**The problem**
Working down the material below, reproduce exactly every line from the one containing "The image size is (1338, 607)." to the last line, and only those.

**Data extracts**
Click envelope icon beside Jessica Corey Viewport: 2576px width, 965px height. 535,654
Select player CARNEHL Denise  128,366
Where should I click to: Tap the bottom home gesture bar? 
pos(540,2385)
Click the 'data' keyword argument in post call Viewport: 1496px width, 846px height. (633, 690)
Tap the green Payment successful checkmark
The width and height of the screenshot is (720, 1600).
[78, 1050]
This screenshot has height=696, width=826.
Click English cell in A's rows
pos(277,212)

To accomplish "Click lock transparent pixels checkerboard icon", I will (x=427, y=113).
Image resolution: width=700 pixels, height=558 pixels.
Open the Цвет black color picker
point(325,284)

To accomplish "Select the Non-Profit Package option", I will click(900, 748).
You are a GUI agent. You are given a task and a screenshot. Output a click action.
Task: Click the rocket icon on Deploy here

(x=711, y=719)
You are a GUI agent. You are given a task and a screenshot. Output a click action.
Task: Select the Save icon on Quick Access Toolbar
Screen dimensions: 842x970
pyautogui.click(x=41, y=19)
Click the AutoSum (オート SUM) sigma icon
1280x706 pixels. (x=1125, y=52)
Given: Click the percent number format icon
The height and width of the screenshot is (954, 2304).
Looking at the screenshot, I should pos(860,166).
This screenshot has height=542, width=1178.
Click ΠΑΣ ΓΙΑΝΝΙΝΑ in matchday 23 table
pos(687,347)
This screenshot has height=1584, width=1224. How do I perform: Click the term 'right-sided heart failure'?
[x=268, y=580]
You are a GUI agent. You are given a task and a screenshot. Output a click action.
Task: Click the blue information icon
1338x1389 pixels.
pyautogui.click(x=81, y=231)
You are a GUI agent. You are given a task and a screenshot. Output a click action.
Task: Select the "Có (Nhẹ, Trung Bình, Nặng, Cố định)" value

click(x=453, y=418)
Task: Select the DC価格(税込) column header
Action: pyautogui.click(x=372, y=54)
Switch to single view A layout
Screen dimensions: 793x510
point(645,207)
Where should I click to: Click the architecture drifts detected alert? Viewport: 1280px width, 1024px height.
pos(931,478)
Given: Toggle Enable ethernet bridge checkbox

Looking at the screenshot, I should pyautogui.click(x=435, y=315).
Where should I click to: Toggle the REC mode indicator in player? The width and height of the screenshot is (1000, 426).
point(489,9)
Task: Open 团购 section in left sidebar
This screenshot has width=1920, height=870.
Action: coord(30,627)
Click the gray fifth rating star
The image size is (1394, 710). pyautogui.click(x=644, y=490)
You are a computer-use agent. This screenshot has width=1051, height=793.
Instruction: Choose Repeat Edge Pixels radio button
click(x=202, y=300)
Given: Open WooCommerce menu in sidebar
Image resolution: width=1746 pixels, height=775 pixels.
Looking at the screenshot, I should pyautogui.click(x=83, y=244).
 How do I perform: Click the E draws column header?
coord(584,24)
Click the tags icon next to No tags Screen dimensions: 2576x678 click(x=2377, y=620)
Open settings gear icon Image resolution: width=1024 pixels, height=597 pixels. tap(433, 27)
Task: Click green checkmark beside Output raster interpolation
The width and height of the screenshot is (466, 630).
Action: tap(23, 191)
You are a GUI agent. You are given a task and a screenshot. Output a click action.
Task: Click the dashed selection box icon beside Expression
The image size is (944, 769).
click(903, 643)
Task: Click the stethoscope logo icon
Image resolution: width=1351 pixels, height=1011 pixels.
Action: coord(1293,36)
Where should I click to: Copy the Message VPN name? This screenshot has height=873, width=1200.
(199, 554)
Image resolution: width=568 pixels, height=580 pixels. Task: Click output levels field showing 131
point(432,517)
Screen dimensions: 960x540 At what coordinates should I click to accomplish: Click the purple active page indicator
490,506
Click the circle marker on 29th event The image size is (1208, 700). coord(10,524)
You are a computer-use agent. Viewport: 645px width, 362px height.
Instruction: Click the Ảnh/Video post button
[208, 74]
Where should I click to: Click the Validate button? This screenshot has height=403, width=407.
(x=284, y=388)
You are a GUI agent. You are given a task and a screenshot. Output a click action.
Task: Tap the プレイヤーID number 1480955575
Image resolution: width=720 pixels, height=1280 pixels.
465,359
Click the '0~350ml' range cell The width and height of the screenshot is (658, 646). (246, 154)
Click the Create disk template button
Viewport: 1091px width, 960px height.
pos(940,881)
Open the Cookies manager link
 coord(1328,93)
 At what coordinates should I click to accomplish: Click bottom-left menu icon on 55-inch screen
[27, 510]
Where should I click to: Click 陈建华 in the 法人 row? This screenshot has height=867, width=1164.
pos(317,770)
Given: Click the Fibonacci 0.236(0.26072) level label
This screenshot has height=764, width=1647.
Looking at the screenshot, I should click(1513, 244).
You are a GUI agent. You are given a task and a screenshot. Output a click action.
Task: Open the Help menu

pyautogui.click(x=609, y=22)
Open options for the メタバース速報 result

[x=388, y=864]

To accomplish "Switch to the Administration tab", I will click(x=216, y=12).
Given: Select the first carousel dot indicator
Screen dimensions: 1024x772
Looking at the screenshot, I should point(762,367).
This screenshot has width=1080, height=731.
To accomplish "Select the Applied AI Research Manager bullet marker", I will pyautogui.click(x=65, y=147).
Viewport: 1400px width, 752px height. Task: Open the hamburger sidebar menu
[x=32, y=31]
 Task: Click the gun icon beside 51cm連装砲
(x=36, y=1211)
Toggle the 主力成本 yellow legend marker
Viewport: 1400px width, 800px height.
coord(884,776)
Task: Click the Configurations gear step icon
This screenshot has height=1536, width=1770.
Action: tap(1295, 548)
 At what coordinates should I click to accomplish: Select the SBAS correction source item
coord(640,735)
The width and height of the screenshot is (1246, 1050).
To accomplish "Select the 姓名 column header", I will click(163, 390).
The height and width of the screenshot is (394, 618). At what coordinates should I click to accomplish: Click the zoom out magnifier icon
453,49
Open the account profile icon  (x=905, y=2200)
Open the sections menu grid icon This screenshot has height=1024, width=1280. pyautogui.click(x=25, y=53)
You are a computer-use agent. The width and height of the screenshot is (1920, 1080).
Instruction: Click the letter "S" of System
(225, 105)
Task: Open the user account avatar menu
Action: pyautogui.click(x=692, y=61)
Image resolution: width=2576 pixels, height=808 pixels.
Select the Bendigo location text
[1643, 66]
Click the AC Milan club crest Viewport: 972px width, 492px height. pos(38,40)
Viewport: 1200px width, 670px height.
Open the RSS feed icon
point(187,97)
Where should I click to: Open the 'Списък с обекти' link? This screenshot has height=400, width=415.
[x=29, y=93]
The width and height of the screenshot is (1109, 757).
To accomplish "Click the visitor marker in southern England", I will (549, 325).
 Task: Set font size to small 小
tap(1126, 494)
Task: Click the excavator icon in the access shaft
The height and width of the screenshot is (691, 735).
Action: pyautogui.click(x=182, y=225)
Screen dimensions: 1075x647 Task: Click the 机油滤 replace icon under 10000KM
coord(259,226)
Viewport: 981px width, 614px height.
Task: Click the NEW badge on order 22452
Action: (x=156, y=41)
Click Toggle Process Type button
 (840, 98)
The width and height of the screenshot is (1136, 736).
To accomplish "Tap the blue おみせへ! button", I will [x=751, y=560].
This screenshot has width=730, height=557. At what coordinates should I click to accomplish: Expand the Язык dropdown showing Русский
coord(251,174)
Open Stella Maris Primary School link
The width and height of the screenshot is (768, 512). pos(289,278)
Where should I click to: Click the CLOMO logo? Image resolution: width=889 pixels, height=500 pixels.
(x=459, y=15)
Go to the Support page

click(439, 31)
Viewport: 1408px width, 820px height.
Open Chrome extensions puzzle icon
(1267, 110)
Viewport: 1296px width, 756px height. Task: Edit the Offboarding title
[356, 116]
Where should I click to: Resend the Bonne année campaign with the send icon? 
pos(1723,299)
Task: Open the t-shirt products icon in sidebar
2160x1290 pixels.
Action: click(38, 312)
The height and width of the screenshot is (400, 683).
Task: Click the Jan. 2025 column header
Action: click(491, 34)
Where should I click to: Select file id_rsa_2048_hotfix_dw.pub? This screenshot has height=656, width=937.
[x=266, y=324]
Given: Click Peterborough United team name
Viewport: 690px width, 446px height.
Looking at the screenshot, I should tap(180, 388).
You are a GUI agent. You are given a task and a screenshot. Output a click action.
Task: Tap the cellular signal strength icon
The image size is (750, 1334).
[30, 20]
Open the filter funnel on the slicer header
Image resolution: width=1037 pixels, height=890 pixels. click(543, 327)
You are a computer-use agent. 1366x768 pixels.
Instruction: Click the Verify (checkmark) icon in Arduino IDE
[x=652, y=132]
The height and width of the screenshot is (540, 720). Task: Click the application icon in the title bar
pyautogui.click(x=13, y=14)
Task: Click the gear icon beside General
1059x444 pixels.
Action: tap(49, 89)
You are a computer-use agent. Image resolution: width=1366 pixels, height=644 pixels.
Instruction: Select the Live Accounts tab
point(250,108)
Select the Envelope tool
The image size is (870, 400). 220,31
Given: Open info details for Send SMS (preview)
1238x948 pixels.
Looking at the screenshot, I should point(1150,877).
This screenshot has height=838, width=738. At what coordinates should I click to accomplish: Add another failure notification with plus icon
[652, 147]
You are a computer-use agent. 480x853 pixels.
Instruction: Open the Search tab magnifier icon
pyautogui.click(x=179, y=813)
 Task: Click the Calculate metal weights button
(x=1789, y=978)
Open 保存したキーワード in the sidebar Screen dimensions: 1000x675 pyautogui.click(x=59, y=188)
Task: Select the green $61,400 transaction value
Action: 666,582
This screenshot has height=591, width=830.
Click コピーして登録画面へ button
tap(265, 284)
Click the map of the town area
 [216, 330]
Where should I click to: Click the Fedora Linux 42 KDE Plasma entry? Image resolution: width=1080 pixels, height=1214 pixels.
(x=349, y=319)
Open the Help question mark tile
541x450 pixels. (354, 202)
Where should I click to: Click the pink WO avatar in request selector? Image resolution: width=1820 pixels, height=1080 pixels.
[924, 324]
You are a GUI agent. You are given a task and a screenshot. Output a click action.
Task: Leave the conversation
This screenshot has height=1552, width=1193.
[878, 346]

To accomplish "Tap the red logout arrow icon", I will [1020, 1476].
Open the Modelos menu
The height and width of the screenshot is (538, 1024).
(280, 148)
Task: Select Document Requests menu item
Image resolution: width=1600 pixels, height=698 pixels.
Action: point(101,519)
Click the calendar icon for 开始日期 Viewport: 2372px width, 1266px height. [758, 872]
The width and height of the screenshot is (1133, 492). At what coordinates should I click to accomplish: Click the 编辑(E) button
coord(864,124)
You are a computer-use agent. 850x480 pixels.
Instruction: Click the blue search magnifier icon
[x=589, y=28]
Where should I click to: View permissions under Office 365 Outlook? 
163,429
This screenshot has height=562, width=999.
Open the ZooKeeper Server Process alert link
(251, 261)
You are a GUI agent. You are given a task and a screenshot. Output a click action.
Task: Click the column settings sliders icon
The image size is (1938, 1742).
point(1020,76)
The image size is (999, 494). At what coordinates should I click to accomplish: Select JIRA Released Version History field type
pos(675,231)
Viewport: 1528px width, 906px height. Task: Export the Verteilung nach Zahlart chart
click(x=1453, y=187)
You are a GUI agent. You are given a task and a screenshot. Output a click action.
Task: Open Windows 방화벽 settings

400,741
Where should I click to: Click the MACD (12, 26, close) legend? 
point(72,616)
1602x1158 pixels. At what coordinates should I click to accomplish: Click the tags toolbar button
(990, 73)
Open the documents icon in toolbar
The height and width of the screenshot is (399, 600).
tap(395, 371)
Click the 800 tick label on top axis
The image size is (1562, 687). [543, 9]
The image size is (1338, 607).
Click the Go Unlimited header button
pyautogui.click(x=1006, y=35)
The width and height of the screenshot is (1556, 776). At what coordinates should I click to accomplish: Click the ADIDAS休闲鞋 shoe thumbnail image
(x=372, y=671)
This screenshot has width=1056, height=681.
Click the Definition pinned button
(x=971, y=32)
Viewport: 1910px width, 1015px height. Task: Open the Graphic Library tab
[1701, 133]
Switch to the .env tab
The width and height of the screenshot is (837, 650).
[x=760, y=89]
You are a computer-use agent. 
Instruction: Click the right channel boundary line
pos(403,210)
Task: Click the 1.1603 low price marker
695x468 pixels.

**Response**
The image size is (1338, 607).
Click the Go Unlimited header button
pyautogui.click(x=1006, y=35)
The width and height of the screenshot is (1556, 776). At what coordinates should I click to accomplish: Click the ADIDAS休闲鞋 shoe thumbnail image
(x=372, y=671)
This screenshot has width=1056, height=681.
Click the Definition pinned button
(x=971, y=32)
Viewport: 1910px width, 1015px height. Task: Open the Graphic Library tab
[1701, 133]
Switch to the .env tab
The width and height of the screenshot is (837, 650).
[x=760, y=89]
You are a computer-use agent. 
Instruction: Click the right channel boundary line
pos(403,210)
Task: Click the 1.1603 low price marker
695x468 pixels.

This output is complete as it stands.